Nocturnal adoration was a catalyst for my own walk with the Lord. But now that I can visit him every night in my PJs, without leaving the rectory (and try to each night, however briefly), I don’t think that my testimony will be very compelling. Not compared to that of heroic parishioners who rise in the night, return to their street clothes, and brave the elements to be with the Lord when the world sleeps, purchasing that privilege at a high cost. Here, therefore, are a few anonymous testimonials from some nightime adorers at the St. Mary “Chapel of Love.”


Nighttime adoration is sacred,” says one. “Getting up in the middle of the night to see Jesus really makes it about a Person.” Drop-in adoration at our convenience is a real treat. But having a fixed hour–an inconvenient hour–when He is waiting for us, when we might let Him down… that’s an encounter. Perhaps a tryst.


In the words of another parish Watchmen, “Christ asks us if we couldn’t stay awake with Him one hour. By taking away a mere sixty minutes from distractions, I can sit face to face with the Creator of the Universe in the perfect silence of the wee hours. This adds structure to my prayer life and frees me to pray without the ever-present hustle and bustle of the daylight hours.”


But when I’m sleepy I don’t pray well! some might object. All the better, says an adorer. “I used to think that prayer is what I did in God’s presence.There is nothing like nighttime adoration to cure us of that illusion. Nighttime adoration is humbling. We confront our nothingness and His transcendence. To persevere, one must learn to renounce trust in ourselves and let Him do the praying in us. To cast our weakness into the forge of His transforming love. 


But self-improvement is not exactly the goal, argues another. “Nighttime adoration is not all joy and ease. It's not about 'doing what's good,' or even about doing it ‘well,’ or coming out ‘better.’ It's a relationship. Where we abandon ourselves, without seeing, knowing it will cost, but because it is the Holy One who calls. Who draws us into that awful darkness, and yet it is because we are drawn. It's about Jacob wrestling all night for a blessing, coming out with a limp along with it. It's about the Bride searching for her Beloved, about the disciples falling asleep. It's the Lord searching for His people, Jesus weeping over Jerusalem, Jesus in Gethsemane. A union where suffering meets. And suffering is most felt in darkness. When one is vulnerable, stripped of the strength once had.” 

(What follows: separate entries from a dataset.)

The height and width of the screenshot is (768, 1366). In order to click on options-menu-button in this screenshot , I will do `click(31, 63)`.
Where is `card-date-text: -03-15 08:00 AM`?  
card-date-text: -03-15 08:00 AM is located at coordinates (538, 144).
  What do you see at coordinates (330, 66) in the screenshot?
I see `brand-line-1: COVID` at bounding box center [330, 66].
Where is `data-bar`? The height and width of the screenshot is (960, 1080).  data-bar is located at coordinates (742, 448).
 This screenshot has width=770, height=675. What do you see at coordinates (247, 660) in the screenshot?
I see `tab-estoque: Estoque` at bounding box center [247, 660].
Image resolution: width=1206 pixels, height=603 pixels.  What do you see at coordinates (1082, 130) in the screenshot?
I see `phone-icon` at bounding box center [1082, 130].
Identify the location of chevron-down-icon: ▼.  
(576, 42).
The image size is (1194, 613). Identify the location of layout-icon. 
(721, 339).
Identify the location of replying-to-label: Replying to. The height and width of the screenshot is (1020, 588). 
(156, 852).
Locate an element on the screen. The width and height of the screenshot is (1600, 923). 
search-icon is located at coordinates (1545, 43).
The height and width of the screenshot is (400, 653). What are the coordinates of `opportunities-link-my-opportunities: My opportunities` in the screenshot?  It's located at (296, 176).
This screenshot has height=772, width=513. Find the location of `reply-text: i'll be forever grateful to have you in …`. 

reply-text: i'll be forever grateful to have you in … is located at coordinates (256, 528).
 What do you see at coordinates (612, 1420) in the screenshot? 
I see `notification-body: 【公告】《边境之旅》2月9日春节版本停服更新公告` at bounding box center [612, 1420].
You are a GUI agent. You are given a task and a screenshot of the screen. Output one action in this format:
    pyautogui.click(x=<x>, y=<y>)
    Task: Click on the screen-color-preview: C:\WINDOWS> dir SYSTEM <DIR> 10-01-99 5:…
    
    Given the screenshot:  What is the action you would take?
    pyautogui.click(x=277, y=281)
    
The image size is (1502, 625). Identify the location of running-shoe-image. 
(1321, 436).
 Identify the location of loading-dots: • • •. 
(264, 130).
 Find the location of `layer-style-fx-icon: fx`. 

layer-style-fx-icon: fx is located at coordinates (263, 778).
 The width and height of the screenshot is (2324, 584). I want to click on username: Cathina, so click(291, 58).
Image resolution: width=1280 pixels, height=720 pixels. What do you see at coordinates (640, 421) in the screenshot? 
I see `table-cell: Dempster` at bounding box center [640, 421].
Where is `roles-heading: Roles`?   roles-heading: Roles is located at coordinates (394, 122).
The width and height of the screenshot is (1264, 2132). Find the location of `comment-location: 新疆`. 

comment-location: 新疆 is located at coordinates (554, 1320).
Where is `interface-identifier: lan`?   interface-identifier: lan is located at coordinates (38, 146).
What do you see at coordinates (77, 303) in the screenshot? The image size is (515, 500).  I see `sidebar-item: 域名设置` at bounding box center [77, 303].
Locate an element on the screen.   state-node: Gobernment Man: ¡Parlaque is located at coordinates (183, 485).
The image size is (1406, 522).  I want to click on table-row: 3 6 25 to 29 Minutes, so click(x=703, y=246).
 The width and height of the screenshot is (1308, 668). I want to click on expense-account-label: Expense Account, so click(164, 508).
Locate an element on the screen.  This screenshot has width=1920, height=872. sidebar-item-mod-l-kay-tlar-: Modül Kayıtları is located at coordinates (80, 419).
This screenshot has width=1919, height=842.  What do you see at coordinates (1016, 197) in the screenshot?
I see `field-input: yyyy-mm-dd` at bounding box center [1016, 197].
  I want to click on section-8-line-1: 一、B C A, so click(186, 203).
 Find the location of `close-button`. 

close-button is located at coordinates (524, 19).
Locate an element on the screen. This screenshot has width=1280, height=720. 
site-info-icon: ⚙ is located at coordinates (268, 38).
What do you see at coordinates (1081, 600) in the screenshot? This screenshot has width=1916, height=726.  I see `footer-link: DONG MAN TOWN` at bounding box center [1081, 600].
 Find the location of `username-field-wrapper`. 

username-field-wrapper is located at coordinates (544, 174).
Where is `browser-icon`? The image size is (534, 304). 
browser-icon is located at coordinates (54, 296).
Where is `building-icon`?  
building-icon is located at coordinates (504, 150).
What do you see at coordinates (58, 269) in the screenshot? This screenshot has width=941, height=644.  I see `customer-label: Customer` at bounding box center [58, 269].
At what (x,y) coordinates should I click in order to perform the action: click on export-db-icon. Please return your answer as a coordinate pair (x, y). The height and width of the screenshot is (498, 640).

This concords with the sentiments of the last local lover of the Lord whom we will quote, who, in her desire to attract more to the hidden Treasure, expresses herself poetically: 


I awake.  In the depths of the vast silence of night, you call. In hallowed moments, caught between death & life, twilight and dawn, I am held.


“Come!”


“My LORD, why call this little child? My limbs are heavy; My heart slumbers. My soul is borne down with sorrows. What can this little child do?”


COME!”  I go.


A hand at the lattice of Your garden. “Here I am. You called, Love. What will you have of me? … My Lord? … I will stand watch here until you bless me. If I leave only with the assurance of honoring you, I know I have not waited in vain.”


He speaks. “My child, look not away, let not your head droop. Ask of Me, and I will keep it raised. Ask of Me, and I will give you all the riches of my Heart! 


“Come; Come close… Let me gaze upon you. Let me delight in your presence; How I long for you to be before me! Lift your eyes to mine and let our hearts become one. 


My littlest one, be still, and know that I AM your God. I have drawn you here so that I may whisper unto your heart the secrets of Mine. Words you may not yet have ears to hear, yet which nevertheless do not fail to have their effect. For it is now, when you are before me in this utter weakness of your humanity, that your heart quivers under my Breath. Abandon yourself to the One who Loves you!


“O my King, my Lord, my God, Your Word is far above me, and night presses upon me. But let our hearts be one…”


I return. “I must go now, Jesus –it will be day soon.”


“Yes my child, go and sleep in peace. I know your need, and I will fill your weakness with my strength forevermore. Go, my child, my blessing rests upon you. Carry it to others.”